PROBLEM DETAILS:
The lines below starting at the line containing "This screenshot has width=530, height=114." and ending at the line containing "You are a computer-use agent. Viewport: 1547px" are to be repeated exactly, with both ends kept and nothing else added.

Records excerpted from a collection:
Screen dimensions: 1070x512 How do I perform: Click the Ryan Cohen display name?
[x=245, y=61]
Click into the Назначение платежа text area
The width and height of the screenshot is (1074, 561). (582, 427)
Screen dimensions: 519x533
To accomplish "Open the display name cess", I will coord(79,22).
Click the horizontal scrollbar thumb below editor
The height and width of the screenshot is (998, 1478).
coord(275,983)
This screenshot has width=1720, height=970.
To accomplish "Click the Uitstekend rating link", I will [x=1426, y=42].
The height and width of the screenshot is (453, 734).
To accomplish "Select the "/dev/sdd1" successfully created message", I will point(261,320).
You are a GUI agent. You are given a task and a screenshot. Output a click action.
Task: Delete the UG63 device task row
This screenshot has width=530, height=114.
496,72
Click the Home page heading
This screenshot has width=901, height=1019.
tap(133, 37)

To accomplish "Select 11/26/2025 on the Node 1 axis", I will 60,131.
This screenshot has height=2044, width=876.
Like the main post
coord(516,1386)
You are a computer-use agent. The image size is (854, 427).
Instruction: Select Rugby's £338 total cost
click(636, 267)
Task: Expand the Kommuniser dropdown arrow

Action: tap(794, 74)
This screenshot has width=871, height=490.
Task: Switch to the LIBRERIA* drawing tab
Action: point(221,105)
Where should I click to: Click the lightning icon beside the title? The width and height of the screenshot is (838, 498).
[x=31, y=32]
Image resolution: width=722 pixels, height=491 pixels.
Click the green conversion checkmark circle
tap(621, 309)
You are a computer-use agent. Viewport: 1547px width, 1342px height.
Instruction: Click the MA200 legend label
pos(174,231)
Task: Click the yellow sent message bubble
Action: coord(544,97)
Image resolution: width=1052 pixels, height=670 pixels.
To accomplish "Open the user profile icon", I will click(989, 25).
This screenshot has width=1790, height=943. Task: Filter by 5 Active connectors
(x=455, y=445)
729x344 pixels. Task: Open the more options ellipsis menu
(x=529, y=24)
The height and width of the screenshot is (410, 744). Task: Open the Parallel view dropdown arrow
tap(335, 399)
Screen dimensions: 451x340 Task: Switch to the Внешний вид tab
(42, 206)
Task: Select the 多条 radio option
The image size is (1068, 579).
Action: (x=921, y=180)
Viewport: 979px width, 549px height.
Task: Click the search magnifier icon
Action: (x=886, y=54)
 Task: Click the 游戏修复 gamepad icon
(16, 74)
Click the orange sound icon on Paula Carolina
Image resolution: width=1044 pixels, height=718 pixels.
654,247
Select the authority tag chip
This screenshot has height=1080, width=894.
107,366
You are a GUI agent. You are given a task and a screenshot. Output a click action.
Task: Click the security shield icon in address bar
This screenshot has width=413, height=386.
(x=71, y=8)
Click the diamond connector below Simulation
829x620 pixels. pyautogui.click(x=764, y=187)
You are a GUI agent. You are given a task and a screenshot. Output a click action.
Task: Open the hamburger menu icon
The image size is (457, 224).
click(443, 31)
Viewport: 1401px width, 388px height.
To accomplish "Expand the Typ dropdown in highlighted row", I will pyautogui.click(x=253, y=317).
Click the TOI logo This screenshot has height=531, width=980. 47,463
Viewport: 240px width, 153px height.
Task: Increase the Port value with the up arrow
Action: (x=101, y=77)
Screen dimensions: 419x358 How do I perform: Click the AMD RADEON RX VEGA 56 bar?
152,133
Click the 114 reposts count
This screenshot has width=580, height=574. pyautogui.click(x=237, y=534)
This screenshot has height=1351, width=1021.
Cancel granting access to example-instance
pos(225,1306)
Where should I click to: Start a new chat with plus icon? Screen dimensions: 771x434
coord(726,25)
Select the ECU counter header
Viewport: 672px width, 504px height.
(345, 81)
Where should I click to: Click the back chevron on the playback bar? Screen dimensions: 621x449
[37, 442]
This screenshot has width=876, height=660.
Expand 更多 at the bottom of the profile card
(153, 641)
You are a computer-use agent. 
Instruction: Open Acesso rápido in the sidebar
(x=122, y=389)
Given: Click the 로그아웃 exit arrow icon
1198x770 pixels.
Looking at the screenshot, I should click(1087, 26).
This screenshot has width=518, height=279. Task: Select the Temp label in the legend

RESULT FOR THIS TASK:
This screenshot has width=530, height=114.
496,72
Click the Home page heading
This screenshot has width=901, height=1019.
tap(133, 37)

To accomplish "Select 11/26/2025 on the Node 1 axis", I will 60,131.
This screenshot has height=2044, width=876.
Like the main post
coord(516,1386)
You are a computer-use agent. The image size is (854, 427).
Instruction: Select Rugby's £338 total cost
click(636, 267)
Task: Expand the Kommuniser dropdown arrow

Action: tap(794, 74)
This screenshot has width=871, height=490.
Task: Switch to the LIBRERIA* drawing tab
Action: point(221,105)
Where should I click to: Click the lightning icon beside the title? The width and height of the screenshot is (838, 498).
[x=31, y=32]
Image resolution: width=722 pixels, height=491 pixels.
Click the green conversion checkmark circle
tap(621, 309)
You are a computer-use agent. Viewport: 1547px width, 1342px height.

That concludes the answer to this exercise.